The speed for the return trip was 20% faster than the speed for the outbound trip.
The total time for the entire round-trip was 9 hours and 10 minutes.

**step2** Converting total trip time to hours

First, we need to express the total time in a single unit, which is hours.
We have 9 hours and 10 minutes.
Since there are 60 minutes in an hour, 10 minutes can be written as a fraction of an hour:
$$10 \text{ minutes} = \frac{10}{60} \text{ hours} = \frac{1}{6} \text{ hours}$$.
So, the total round-trip time is $$9 + \frac{1}{6} \text{ hours}$$.
To combine these, we convert 9 hours to a fraction with a denominator of 6:
$$9 = \frac{9 \times 6}{6} = \frac{54}{6} \text{ hours}$$.
Therefore, the total round-trip time is $$\frac{54}{6} + \frac{1}{6} = \frac{55}{6} \text{ hours}$$.

**step3** Understanding the relationship between speeds and times

The problem states that the return speed was 20% faster than the outbound speed.
If we consider the outbound speed as 1 whole (which is 100%), then the return speed is 1 whole plus 20% more, which means the return speed is 120% of the outbound speed.
As a fraction, 120% is $$\frac{120}{100}$$. This fraction can be simplified by dividing both the numerator and the denominator by 20:
$$\frac{120 \div 20}{100 \div 20} = \frac{6}{5}$$.
So, the return speed is $$\frac{6}{5}$$ times the outbound speed.
For the same distance, if the speed is faster, the time taken will be less.
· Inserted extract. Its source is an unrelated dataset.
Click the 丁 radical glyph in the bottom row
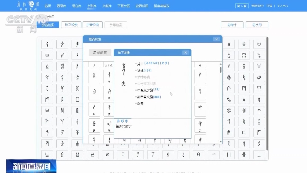The image size is (307, 173). (x=153, y=154)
The time taken is related to speed in an inverse way.
If the return speed is $$\frac{6}{5}$$ times the outbound speed, then the time taken for the return trip will be the reciprocal of this fraction, which is $$\frac{5}{6}$$ times the time taken for the outbound trip.
Let's denote the time for the outbound trip as 'Outbound Time' and the time for the return trip as 'Return Time'.
So, $$\text{Return Time} = \frac{5}{6} \times \text{Outbound Time}$$.

**step4** Expressing total trip time using parts of the outbound trip time

The total time for the round trip is the sum of the time for the outbound trip and the time for the return trip.
$$\text{Total Time} = \text{Outbound Time} + \text{Return Time}$$
Using the relationship we found in the previous step:
$$\text{Total Time} = \text{Outbound Time} + \frac{5}{6} \times \text{Outbound Time}$$
We can think of 'Outbound Time' as '1 whole part'.
So, $$\text{Total Time} = 1 \times \text{Outbound Time} + \frac{5}{6} \times \text{Outbound Time}$$
This is equivalent to:
$$\text{Total Time} = \left(1 + \frac{5}{6}\right) \times \text{Outbound Time}$$
To add the fractions: $$1 + \frac{5}{6} = \frac{6}{6} + \frac{5}{6} = \frac{11}{6}$$.
Therefore, $$\text{Total Time} = \frac{11}{6} \times \text{Outbound Time}$$.

**step5** Calculating the actual outbound trip time

From Step 2, we know the total round-trip time is $$\frac{55}{6} \text{ hours}$$.
From Step 4, we established that $$\text{Total Time} = \frac{11}{6} \times \text{Outbound Time}$$.
Now we can set these equal to each other:
$$\frac{55}{6} \text{ hours} = \frac{11}{6} \times \text{Outbound Time}$$
To find the 'Outbound Time', we can divide the total time by $$\frac{11}{6}$$.
$$\text{Outbound Time} = \frac{55}{6} \div \frac{11}{6}$$
When dividing fractions, we multiply by the reciprocal of the second fraction:
$$\text{Outbound Time} = \frac{55}{6} \times \frac{6}{11}$$
We can cancel out the 6 in the numerator and denominator:
$$\text{Outbound Time} = \frac{55}{11}$$
Now, divide 55 by 11:
$$\text{Outbound Time} = 5 \text{ hours}$$.
So, the time it took to fly from Montreal to Los Angeles was 5 hours.

**step6** Calculating the speed from Montreal to Los Angeles

We need to find the speed from Montreal to Los Angeles.
We know the distance from Montreal to Los Angeles is 2500 miles.
We also just calculated that the time taken for this outbound trip was 5 hours.
The formula for speed is: $$\text{Speed} = \frac{\text{Distance}}{\text{Time}}$$.
$$\text{Speed from Montreal to Los Angeles} = \frac{2500 \text{ miles}}{5 \text{ hours}}$$
$$\text{Speed from Montreal to Los Angeles} = 500 \text{ miles per hour}$$.
Therefore, the speed from Montreal to Los Angeles was 500 miles per hour.